We are given that there are $$m$$ pairs of socks in a drawer. This means there are $$m$$ different types of socks, with two socks of each type making a matching pair. We need to explain, using the Pigeonhole Principle, why picking $$m+1$$ socks guarantees that at least two of them will form a matching pair.

**step2** Defining "Pigeons" and "Pigeonholes"

In the context of the Pigeonhole Principle, we need to identify the "pigeons" and the "pigeonholes".
The "pigeons" are the items being distributed or chosen. In this problem, the "pigeons" are the socks that are picked. We are picking $$m+1$$ socks.
The "pigeonholes" are the categories or containers into which the pigeons are placed. In this problem, the "pigeonholes" are the different types of socks (or the distinct pairs of socks). Since there are $$m$$ pairs of socks, there are $$m$$ different types of socks, so there are $$m$$ "pigeonholes".

**step3** Applying the Pigeonhole Principle

The Pigeonhole Principle states that if you have more "pigeons" than "pigeonholes", then at least one "pigeonhole" must contain more than one "pigeon".
In our scenario:
Number of "pigeons" (socks picked) = $$m+1$$
Number of "pigeonholes" (types of socks) = $$m$$
Since $$m+1$$ is greater than $$m$$ (because $$m+1 > m$$), we have more socks picked than there are types of socks.
Therefore, by the Pigeonhole Principle, at least one type of sock (one "pigeonhole") must contain more than one sock (more than one "pigeon").

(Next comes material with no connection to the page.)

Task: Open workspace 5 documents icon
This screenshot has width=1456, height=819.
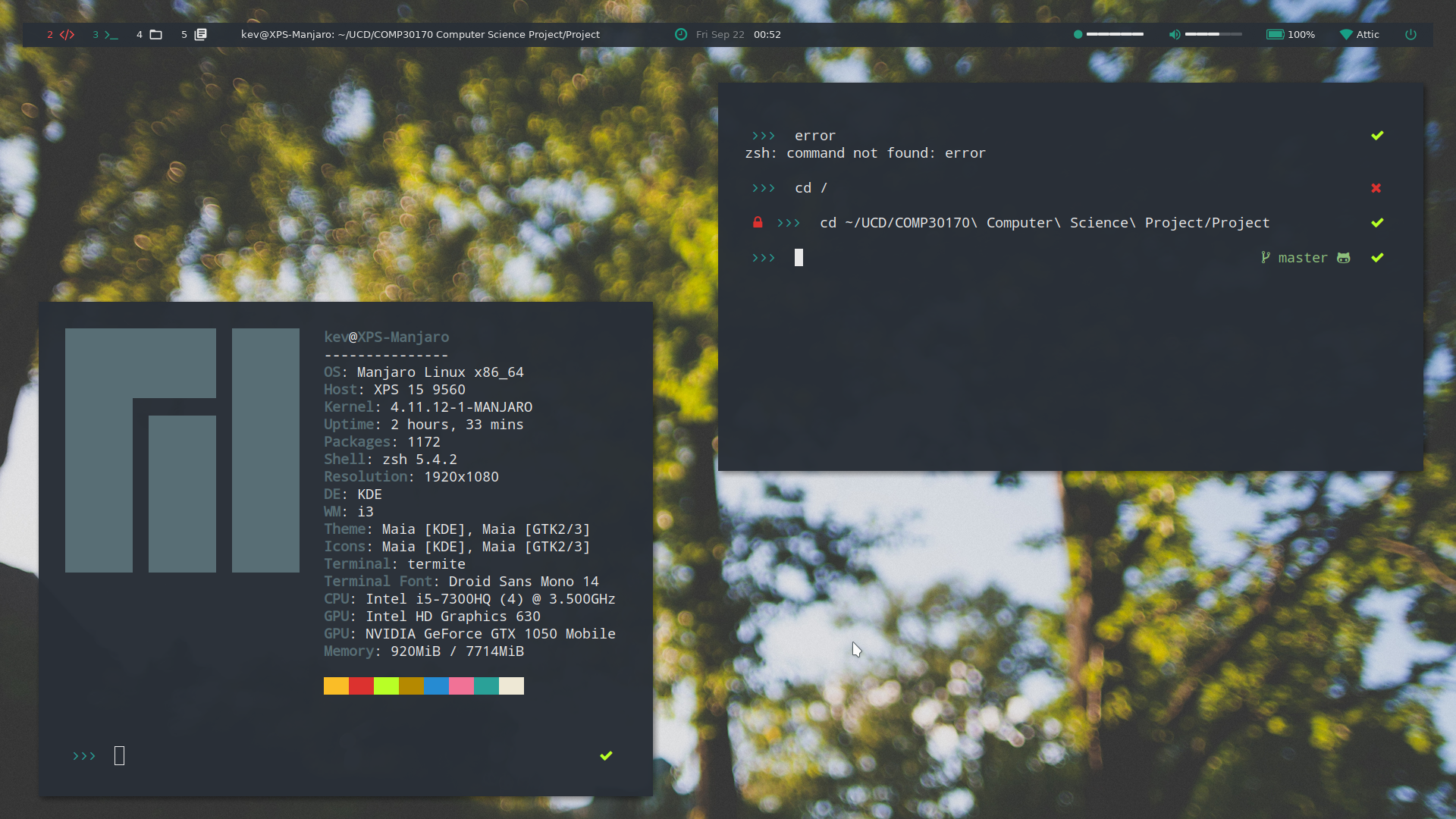Action: pyautogui.click(x=200, y=35)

**step4** Explaining the Matching Pair

If one type of sock (one "pigeonhole") contains more than one sock, it means we have picked at least two socks of the same type. Since socks of the same type form a matching pair, picking two socks of the same type ensures that we have a matching pair.
For example, if $$m=3$$ (meaning 3 types of socks: A, B, C), and we pick $$m+1=4$$ socks:
1. The first sock could be type A.
2. The second sock could be type B.
3. The third sock could be type C.
At this point, we have picked one sock of each type.
4. The fourth sock must be either type A, type B, or type C. Whichever type it is, it will match with a sock of that same type already picked, thus forming a matching pair.
Therefore, picking $$m+1$$ socks guarantees at least one matching pair.